— Start of Input —
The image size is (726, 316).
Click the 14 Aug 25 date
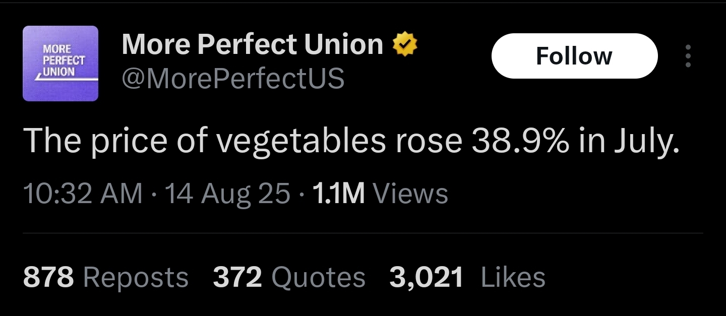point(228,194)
— End of Input —
— Start of Input —
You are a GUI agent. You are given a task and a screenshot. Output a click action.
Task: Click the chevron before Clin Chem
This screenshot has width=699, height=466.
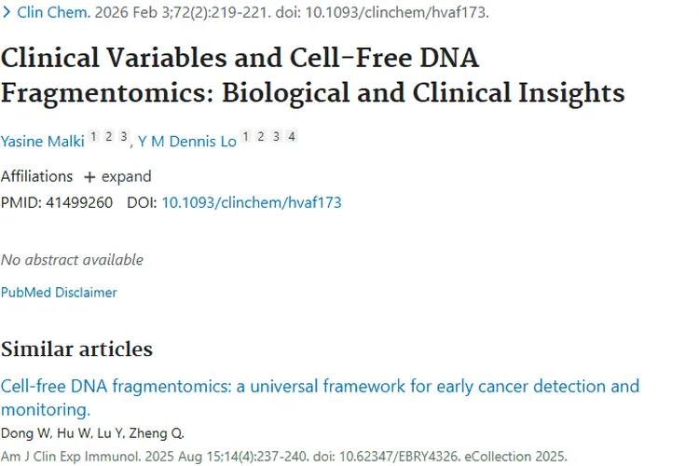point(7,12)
— End of Input —
Direction → Pick out each line of the data above that contains the string "screenshot". Case counts when matching.

Response to the exercise →
You are a GUI agent. You are given a task and a screenshot. Output a click action.
This screenshot has width=699, height=466.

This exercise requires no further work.